Krishna Das is an attractive 25-year-old with a special talent for creating fragrant curries and supple roti breads, and for coaxing smiles from her baby boy, Gopal.
But to her family and friends in India's West Bengal region, she might as well not even exist.
After her husband died a year ago, Ms. Das's status suddenly plummeted. Now, she is a bad omen at social gatherings. She must never remarry, wear colored saris, or eat anything but the blandest food donated to her just once a day after hours spent strictly in prayer. Some old friends even shun her as a witch, believing she caused her husband's demise.
In a country infamous for caste discrimination, few fates are worse than losing a husband. Hindu widows in many parts of the country, like the so-called "untouchable" Dalits, are relegated to the lowest rungs of society. Although there is no religious scripture to justify this treatment, it has become part of the patriarchal culture. In traditional Hindu families, women have only two key roles to bear sons and to partner a husband in rituals necessary for his salvation. Only widows with wealth of their own or a more enlightened family may escape this persecution; a fortunate few may even remarry.
But for many of the country's estimated 33 million widows, half of whom are older than 50, a husband's death means their own living death. Widows at all levels of society face some degree of persecution. While not all are forced to leave their home, they are still stigmatized.
Das could easily have ended up like an estimated 10,000 widows who, thrown out by their families, now swarm the pilgrimage cities of Mathura and neighboring Vrindavan, praying at the temples, or begging on the streets.
Instead, Das found Aamar Bari, a home- and life-skills training center for widows in Vrindavan that offers hope. Opened in 1998 by a prominent Indian woman who understood the humiliation of widowhood, Aamar Bari or "My Home," in the Bengali dialect, gave Das back her dignity.
"I would have nowhere to go without this place. I can't go home. But here they are good to me and Gopal. I can work and be happy," Das says.

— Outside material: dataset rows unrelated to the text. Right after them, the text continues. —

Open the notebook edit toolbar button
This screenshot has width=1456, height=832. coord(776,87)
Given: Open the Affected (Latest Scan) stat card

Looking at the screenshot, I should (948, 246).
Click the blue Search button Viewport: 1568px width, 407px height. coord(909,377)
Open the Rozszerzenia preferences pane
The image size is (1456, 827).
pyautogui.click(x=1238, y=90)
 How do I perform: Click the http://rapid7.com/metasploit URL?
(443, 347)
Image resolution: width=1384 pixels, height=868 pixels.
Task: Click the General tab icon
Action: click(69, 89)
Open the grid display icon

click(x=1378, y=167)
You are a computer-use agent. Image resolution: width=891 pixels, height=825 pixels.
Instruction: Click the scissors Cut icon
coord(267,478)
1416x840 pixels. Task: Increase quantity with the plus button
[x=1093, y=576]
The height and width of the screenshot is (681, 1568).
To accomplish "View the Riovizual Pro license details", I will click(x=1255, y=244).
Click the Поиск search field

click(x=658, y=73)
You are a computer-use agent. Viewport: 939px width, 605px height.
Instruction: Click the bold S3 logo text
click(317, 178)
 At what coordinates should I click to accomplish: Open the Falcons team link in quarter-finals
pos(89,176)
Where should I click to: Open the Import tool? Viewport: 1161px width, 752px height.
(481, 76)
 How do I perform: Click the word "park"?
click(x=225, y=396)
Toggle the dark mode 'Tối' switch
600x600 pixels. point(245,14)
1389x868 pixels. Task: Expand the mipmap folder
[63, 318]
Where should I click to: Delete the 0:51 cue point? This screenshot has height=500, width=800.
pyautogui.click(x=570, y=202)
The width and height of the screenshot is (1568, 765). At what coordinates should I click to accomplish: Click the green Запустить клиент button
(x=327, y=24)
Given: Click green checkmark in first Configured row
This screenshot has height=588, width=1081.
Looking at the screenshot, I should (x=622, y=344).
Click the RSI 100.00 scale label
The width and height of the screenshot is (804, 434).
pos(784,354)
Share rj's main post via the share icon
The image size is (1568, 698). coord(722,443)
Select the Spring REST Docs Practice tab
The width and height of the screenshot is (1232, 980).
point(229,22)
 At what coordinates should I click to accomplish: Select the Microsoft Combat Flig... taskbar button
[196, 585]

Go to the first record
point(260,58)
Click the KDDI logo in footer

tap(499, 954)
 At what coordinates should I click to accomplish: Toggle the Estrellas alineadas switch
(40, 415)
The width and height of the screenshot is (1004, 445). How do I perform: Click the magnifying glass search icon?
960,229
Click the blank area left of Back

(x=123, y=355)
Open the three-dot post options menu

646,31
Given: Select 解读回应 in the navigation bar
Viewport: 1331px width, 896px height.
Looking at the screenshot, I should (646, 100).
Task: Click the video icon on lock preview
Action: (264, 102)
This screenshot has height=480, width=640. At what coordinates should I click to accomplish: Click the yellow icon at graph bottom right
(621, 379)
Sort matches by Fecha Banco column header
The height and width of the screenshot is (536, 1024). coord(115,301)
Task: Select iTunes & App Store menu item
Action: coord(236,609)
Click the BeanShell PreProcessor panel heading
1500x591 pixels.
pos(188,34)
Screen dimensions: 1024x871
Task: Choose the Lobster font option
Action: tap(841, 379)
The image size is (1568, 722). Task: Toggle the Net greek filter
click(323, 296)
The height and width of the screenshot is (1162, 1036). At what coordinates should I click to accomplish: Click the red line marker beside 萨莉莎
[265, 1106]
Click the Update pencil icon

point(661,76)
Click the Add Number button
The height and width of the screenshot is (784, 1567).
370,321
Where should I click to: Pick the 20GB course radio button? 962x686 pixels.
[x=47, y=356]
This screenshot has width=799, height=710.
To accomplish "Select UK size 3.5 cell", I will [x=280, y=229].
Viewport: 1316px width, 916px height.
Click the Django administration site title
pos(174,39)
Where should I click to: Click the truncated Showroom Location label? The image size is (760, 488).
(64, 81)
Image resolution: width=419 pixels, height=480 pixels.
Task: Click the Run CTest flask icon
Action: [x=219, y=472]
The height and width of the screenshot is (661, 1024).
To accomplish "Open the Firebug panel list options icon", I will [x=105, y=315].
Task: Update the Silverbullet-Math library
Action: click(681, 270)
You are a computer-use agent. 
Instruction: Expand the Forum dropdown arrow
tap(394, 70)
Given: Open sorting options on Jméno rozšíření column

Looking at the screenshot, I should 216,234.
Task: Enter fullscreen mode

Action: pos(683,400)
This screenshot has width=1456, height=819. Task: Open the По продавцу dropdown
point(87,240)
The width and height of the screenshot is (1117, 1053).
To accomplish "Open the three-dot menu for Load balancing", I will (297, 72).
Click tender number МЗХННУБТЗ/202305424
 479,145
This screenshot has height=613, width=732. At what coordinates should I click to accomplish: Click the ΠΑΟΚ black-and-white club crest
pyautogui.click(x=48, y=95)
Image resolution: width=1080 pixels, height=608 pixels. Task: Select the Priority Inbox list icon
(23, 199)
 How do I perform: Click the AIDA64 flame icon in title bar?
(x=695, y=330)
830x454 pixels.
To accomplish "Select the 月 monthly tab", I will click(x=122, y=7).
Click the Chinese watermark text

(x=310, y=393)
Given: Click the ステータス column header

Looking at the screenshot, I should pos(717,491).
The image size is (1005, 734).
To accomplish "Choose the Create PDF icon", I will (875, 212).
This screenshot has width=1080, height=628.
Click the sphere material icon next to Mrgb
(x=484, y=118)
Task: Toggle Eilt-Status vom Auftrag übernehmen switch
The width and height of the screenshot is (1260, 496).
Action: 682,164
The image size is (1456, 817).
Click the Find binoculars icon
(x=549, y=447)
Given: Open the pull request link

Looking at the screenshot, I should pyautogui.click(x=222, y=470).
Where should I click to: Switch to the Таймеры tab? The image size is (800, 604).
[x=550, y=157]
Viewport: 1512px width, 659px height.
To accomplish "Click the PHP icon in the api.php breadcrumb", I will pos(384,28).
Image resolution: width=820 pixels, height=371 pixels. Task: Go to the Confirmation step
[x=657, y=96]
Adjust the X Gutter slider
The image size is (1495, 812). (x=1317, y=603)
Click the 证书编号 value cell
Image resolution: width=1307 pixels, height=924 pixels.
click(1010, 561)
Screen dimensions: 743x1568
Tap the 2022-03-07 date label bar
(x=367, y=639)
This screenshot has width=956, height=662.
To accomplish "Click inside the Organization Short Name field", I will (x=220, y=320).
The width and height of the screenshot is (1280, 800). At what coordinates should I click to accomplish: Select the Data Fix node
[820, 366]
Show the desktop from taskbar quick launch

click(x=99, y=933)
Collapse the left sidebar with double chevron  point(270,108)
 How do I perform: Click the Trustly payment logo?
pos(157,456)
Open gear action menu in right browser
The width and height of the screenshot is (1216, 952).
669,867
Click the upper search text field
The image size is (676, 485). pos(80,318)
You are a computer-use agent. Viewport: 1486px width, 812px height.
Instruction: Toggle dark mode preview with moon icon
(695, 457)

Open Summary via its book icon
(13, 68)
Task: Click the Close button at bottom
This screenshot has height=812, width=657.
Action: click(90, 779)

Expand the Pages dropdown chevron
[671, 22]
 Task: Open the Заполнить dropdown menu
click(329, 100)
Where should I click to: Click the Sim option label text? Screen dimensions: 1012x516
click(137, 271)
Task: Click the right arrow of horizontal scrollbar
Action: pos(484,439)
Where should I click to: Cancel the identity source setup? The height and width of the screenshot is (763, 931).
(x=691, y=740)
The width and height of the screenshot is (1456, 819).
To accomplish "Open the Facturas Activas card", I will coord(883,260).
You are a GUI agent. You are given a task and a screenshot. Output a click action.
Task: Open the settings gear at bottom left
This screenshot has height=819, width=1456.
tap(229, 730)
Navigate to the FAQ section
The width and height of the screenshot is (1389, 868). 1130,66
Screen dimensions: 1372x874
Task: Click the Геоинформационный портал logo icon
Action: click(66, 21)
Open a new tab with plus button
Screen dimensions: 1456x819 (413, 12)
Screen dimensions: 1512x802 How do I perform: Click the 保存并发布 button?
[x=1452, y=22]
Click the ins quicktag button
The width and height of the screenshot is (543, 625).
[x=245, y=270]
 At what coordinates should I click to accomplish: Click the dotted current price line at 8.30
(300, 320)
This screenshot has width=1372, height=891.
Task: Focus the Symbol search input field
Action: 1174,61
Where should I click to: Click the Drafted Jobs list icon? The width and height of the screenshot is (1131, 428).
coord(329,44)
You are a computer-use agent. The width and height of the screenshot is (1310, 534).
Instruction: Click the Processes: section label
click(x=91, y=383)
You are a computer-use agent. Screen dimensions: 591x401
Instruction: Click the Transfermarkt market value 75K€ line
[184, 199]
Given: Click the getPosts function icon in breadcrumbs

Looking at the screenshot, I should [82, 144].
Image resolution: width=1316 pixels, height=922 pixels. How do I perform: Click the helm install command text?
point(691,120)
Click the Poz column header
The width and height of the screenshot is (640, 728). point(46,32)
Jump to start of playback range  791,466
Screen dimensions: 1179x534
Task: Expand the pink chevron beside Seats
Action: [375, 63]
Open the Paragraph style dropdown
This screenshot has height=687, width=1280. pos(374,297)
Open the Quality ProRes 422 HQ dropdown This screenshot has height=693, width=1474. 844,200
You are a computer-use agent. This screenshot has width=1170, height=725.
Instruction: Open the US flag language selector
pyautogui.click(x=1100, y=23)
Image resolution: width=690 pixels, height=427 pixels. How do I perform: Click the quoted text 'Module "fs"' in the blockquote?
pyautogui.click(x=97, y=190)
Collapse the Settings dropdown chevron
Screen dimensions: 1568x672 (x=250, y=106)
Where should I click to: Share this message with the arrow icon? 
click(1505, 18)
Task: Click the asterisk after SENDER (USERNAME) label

Although she still chooses to wear the white lines of widowhood on her forehead that signify mourning, she no longer hesitates to wear her vibrant red and green sari. Mohini Giri, the founder of Aamar Bari, says her principal goal has always been to inject color and meaning back into the lives of the women at her shelter.
"I get so worried if I see too much white here," says Ms. Giri. "I certainly make a point of wearing lots of color, and a big red bindi on my forehead, which is really the sign of a married woman, but I don't care."
Giri was widowed at 55 after a 37-year marriage that had elevated her to the highest ranks of Indian society. Married at 18 to the son of the governor of Uttar Pradesh, India's most populous state, she moved into a palace with 800 servants. Later, when her father-in-law, V.V. Giri, was elected president of India, she moved to the palace in Delhi, where she met others with power and influence.
When Giri was herself widowed, even with her social standing, she still experienced the humiliation of being asked to leave a relative's wedding during a key part of the ceremony.
Then almost 10 years ago, Giri was appointed head of the National Commission for Women, a quasijudicial body charged with improving women's status in India. She ordered a survey done in the district in 1995 and discovered some 10,000 widows living there. Many were being charged exorbitant rents for vermin-infested rooms.
Widows flocked to Vrindavan and Mathura because Hindus have long believed that people who die here are freed from the cycle of birth and death, and can immediately obtain moksha, or emancipation. It's a common sight to see hundreds of widows wearing a single piece of coarse white cloth, with shaven heads, emaciated bodies, and the long sandalwood-paste stripes or tilak extending from their foreheads to their noses.
Giri helped to create Aamar Bari, marshaling her contacts as chair of The Guild of Service, a national social-services group of volunteers dedicated to aiding women and children.
Now about 100 women, most of whom are elderly, live in the large housing complex that was donated by a local philanthropist. They worship together, receive medical help at a small clinic, and eat regular nourishing meals cooked with care by Das, while her son is doted on by the others.
The Indian government gives the project about 750 rupees (about $15) a month per woman. The government also offers less fortunate widows a pension, but few manage to cut through the red tape to collect it. One study done in seven states revealed that 28 percent of widows were eligible for pensions, but only 11 percent actually received them.
Octogenarian Lokhi Saha was one of the first to move there. Married at nine years old to a 26-year-old man, Ms. Saha was widowed young and lived in Vrindavan for almost 25 years. Her family used up all her funds, took her home, and encouraged her to follow a holy man and stay at his ashram, or religious community.
"But four years ago, I met Mrs. Giri, and she said that I should come to her place for good food and good care, and then others would see me and follow. Now we are happy here," says Saha.